The lines to copy run from the one containing "Where should I click to: Click Configurar" through the last line of the listing; copy them exactly and nothing more.
**********
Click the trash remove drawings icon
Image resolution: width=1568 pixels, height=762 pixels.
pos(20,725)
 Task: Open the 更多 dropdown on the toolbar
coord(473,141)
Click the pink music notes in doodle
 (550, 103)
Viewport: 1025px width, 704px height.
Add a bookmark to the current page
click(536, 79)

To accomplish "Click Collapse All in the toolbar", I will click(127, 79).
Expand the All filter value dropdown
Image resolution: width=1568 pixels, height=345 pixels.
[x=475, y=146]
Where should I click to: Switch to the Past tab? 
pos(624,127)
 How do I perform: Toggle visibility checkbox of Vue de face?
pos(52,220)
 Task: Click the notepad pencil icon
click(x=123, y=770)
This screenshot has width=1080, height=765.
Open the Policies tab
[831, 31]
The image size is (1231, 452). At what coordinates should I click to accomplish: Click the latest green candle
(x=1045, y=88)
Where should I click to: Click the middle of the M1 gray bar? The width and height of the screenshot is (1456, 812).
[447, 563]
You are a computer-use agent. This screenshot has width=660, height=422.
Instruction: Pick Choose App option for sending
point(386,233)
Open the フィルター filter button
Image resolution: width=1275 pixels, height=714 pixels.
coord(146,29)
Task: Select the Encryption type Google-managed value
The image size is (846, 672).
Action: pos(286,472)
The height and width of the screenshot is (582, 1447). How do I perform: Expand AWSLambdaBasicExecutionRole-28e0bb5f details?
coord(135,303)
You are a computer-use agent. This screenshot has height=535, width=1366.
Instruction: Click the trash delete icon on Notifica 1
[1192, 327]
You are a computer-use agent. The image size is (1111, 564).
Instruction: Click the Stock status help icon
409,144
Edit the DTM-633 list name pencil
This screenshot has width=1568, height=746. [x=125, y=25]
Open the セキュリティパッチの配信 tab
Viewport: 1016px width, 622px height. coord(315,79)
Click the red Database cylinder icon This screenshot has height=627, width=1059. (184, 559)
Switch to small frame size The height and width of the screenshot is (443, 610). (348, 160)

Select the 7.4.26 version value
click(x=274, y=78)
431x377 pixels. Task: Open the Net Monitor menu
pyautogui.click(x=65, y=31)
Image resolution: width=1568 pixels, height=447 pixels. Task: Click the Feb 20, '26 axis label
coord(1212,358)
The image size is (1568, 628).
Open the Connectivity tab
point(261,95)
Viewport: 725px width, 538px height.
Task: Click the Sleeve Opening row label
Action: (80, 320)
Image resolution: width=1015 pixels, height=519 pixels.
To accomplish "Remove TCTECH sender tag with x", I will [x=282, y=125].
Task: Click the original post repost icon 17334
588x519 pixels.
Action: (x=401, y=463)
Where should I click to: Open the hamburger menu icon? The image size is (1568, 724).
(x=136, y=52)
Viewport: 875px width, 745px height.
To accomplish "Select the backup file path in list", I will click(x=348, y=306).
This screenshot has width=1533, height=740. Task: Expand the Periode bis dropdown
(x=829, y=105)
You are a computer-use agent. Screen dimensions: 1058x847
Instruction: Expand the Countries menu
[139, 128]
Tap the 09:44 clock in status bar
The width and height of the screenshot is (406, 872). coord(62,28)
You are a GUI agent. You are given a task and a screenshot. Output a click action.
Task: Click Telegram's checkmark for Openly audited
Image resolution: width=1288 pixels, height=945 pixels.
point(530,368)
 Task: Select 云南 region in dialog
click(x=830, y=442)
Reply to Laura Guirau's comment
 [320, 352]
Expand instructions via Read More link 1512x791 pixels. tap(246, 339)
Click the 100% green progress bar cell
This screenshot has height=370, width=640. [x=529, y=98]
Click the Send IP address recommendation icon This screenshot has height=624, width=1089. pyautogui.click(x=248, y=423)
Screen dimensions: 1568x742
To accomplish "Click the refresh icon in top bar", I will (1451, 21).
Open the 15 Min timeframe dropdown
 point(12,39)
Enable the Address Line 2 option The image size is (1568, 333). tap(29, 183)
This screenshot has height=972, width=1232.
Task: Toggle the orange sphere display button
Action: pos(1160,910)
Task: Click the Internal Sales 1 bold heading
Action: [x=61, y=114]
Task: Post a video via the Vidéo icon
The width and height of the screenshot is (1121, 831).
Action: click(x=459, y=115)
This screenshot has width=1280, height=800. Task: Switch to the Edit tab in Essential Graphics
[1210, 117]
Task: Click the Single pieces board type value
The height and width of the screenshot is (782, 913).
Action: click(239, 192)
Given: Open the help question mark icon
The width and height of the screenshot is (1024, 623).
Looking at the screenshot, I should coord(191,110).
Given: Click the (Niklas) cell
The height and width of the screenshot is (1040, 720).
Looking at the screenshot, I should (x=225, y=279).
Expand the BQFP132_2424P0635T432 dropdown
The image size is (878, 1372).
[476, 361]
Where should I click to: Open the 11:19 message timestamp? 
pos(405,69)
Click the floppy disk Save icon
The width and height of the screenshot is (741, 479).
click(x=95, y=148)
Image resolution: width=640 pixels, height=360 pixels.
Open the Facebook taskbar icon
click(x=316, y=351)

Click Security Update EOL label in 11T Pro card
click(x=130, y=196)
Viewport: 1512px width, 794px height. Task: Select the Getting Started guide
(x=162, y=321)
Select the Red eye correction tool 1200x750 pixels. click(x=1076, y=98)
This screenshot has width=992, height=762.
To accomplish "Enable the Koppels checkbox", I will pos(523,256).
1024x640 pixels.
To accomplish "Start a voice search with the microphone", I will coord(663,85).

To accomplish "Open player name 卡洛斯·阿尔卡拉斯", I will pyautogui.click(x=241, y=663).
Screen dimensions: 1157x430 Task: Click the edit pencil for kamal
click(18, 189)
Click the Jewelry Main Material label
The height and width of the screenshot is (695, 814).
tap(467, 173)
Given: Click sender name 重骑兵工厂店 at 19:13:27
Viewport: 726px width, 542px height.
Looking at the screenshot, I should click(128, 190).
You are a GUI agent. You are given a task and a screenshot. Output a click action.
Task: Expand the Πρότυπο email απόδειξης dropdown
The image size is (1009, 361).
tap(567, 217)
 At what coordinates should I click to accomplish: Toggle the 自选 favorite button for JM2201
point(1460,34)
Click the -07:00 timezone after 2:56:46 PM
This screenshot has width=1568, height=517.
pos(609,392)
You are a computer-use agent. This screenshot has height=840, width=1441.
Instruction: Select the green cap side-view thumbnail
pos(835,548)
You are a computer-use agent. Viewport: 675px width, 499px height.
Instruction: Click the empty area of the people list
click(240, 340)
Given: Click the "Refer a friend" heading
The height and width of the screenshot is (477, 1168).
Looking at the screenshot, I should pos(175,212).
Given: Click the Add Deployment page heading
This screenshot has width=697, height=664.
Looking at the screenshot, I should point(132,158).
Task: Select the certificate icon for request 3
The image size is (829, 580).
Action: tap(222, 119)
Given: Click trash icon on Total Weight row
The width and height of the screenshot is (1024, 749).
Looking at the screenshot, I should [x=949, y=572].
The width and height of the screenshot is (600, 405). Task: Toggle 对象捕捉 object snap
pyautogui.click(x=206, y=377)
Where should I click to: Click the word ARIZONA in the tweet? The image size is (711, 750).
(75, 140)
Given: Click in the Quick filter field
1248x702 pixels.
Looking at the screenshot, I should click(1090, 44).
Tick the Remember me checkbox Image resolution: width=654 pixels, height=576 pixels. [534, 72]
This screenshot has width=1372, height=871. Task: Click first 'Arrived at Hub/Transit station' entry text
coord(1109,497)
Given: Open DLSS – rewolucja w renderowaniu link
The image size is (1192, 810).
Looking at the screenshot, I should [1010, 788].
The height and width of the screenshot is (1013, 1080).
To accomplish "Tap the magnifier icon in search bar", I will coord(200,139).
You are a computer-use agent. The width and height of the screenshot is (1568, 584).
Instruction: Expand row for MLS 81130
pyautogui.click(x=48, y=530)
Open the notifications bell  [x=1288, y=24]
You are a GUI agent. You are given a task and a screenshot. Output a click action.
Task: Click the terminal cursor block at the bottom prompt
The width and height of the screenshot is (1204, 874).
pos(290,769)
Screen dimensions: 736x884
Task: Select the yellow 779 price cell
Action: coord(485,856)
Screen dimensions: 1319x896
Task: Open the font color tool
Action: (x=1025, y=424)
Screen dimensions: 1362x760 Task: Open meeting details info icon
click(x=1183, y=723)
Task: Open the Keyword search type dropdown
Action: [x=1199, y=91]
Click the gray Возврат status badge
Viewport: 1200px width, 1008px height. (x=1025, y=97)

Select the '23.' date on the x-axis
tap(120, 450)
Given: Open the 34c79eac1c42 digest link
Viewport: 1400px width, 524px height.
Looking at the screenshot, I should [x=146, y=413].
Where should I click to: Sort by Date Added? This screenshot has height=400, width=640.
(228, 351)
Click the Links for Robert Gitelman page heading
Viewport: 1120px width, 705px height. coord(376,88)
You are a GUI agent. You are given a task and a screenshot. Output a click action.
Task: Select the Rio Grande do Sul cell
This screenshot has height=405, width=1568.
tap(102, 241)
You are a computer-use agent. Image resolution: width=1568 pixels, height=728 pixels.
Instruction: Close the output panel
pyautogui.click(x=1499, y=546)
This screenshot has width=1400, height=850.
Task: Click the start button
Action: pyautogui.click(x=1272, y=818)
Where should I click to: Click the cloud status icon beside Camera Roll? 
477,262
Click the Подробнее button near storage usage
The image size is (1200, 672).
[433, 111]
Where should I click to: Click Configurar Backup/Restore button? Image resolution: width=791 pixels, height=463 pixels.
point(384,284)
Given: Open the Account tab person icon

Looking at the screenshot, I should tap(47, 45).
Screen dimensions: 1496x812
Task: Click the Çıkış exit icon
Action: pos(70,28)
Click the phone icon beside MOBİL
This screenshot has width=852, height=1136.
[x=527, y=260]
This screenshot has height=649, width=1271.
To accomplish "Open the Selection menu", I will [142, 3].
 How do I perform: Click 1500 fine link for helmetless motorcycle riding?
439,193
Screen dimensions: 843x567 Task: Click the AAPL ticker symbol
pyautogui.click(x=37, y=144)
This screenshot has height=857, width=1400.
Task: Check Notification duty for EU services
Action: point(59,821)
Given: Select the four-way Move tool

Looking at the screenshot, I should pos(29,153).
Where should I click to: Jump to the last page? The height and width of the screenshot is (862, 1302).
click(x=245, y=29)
**********
» WRITTEN ANSWER:
Where should I click to: Click Configurar Backup/Restore button? Image resolution: width=791 pixels, height=463 pixels.
point(384,284)
Given: Open the Account tab person icon

Looking at the screenshot, I should tap(47, 45).
Screen dimensions: 1496x812
Task: Click the Çıkış exit icon
Action: pos(70,28)
Click the phone icon beside MOBİL
This screenshot has width=852, height=1136.
[x=527, y=260]
This screenshot has height=649, width=1271.
To accomplish "Open the Selection menu", I will [142, 3].
 How do I perform: Click 1500 fine link for helmetless motorcycle riding?
439,193
Screen dimensions: 843x567 Task: Click the AAPL ticker symbol
pyautogui.click(x=37, y=144)
This screenshot has height=857, width=1400.
Task: Check Notification duty for EU services
Action: point(59,821)
Given: Select the four-way Move tool

Looking at the screenshot, I should pos(29,153).
Where should I click to: Jump to the last page? The height and width of the screenshot is (862, 1302).
click(x=245, y=29)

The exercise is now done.